Selecting a Central Station—Are You Sending and Receiving the Right Signals?
What are reasonable expectations for a dealer to bring into his or her partnership with a contract central monitoring station? Mitigating long-term costs, ensuring credibility, meeting customer needs, backing up signals, training personnel and adapting to new technology are not only reasonable, but essential.
As an alarm dealer, selecting the right central monitoring station is one of the most important business decisions you’ll ever make. After all, once the installation is complete, the central station represents you to your customers and will typically interact with them more often. Even more critically, the central station will be responsible for helping ensure the well-being of your clients. Just what does an alarm dealer expect from his or her central monitoring station? What expectations are reasonable? What expectations are unrealistic? What’s just plain wishful thinking?
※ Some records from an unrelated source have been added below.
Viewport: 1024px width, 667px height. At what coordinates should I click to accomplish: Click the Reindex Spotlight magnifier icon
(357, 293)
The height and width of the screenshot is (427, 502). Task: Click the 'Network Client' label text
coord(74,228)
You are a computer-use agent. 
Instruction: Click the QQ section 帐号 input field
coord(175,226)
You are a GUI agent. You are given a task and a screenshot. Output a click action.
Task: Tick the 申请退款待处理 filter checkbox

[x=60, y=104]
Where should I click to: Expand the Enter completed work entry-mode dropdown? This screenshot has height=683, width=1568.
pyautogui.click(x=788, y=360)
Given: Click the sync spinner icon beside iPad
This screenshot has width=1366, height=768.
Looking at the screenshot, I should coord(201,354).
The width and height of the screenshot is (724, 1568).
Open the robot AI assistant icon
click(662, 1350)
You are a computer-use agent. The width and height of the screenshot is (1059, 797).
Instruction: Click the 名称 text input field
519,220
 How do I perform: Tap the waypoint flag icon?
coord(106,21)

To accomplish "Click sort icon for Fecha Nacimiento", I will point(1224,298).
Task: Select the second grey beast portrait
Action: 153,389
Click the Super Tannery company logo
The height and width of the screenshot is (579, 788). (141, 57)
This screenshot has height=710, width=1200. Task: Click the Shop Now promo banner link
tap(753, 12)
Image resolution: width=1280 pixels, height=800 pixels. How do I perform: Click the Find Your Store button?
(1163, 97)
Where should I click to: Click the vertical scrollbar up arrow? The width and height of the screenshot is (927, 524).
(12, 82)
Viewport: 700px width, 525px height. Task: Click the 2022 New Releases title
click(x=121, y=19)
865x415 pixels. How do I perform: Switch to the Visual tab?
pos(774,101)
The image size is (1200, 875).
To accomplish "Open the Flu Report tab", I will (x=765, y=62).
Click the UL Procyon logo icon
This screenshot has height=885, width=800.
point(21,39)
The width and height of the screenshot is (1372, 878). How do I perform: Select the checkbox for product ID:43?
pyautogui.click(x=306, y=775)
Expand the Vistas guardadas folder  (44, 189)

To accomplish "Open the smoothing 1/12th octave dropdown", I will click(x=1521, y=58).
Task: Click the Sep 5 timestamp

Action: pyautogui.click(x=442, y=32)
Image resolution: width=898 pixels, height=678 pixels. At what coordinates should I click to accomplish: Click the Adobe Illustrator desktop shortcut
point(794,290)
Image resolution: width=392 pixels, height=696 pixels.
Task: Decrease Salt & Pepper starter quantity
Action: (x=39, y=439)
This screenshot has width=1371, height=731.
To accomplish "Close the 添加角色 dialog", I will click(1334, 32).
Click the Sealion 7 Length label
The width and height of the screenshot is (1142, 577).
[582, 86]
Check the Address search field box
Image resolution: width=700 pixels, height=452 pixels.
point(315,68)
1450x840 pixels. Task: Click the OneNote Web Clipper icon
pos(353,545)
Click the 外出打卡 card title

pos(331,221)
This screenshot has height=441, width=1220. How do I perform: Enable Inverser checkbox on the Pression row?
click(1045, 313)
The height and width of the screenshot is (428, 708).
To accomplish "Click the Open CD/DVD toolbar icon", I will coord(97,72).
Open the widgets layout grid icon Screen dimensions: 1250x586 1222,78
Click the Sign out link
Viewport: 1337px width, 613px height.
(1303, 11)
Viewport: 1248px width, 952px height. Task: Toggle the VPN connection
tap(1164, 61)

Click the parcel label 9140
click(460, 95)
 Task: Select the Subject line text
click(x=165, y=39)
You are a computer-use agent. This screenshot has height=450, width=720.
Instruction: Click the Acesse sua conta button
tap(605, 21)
Let’s take a closer look at the elements of selection that actually drive the dealer’s choice, even when it’s for all the wrong reasons.
Cost Consideration Exceeds Basic Formula
When asked about their choice of central station affiliation, the first words from most dealers are, “It has to be A) cheap; B) inexpensive; or C) cost-effective.” Those three alternate wordings all express a common thread: economics drive the decision of selecting a central station to provide contract monitoring services for customers. It is also a dramatic simplification to base the future of your alarm service company on just a numerical comparison. Your central station choice can financially impact your operation in a number of ways. When they don’t perform to your customer’s expectations, you get a cancellation. That is an economic impact. If they aren’t diligent in tracking alarm signals and contribute to a surge in false alarms for your customers, that’s an economic impact. When there is a disagreement about fees, billing rates, service charges, extra costs for setting up or modifying an account file, etc., that’s also an economic impact.
Take Your Customers’ Needs Into Account
A central station has two types of customers: the installing dealer and the installing dealer’s accounts. Sometimes, it can be overlooked in the relationship that each type may have different needs and expectations. The account (end customer) wants timely response, immediate dispatch if a problem arises, clear communications with the operator, contact with a knowledgeable person in the event of an operating problem and an unswerving “good attitude.” There are several concerns about trying to meet those expectations. The account may not know enough to ask these questions, but the dealer who sells and installs the system should know and exercise discretion in selection based upon the answers received. The dealer should, however, be asking another set of questions before committing his or her economic future to a central station. Use of the Internet to view signal activity and even receive alarm verification is now available from some central stations. Notices to dealers and customers are available via Internet, pager, cell phone, PDA, fax and plain old telephone. What format or formats will meet your needs and enable you to offer exceptional and unique services to your accounts? Many leading central stations are now separating the functional requirements of the operator from those of a data management or dealer services person. This enables the dealer to inquire about special procedures for putting unique accounts into service, getting details on alarm activations, answering questions regarding billing and generally having access to all of the business and technology management resources without placing an operator out of service. At the same time, customer accounts receive more prompt response and service because the operator is not distracted while responding to a nontime-sensitive inquiry. It is this service and response differentiation that will lead to exceptional alarm response performance on a more regular basis.
What Redundancy Methods Are Being Used?
UL standards for central station operation specify certain levels of redundancy for receivers, power supplies and personnel staffing, while also establishing criteria for record keeping. These are the minimum standards acceptable for the industry, and you should expect your central station to meet them. But, beyond the obvious, many central stations now offer multiple incoming circuits for a dealer’s accounts, even from different carriers, such that, in the event of a natural disaster, there may still be transmission capability. It may well be that the central station is fully redundant in every technology, component and personnel issue. The true test is to test with frequency and the intent to correct deficiencies, and keep the process current to reflect today’s expectations of continued operation, even in the presence of tornadoes, earthquakes, floods and ice storms. When a dealer proposes security to a customer account, the result must be total in the presence of natural disaster, mechanical malfunction or electrical line separation. A quality central station must provide for “belt and suspenders” operation to meet the customer account expectations.
Check That People Are as Fit as the Facility
While it’s true that the signals, receivers and computers are electronic, and the software that drives the system is bits and bytes of data stream material, ultimately the incoming signal is placed into the hands of a person who must respond. That response is derived from the training and experience of the operator or operators, the supervisors, the managers, and the ownership. There is only one nationally accepted training program for operators — the SIA/APCO program — which has been developed by the Security Industry Association and made available to central station operators. Every facility has its own staffing level and supervisory talent. Each facility develops its own procedures for hiring, then utilizes a training process to bring operators to competence. To provide consistent service and hold personnel accountable for performance, there’s also a standard operating procedure, in which all personnel are expected to demonstrate proficiency. If the opportunity presents itself, a dealer should meet with the people as well as inspect the facility. You should be able to review the training curriculum to see what is expected. Ask to see a copy of the standard operating procedures and learn how they may effect how you do business.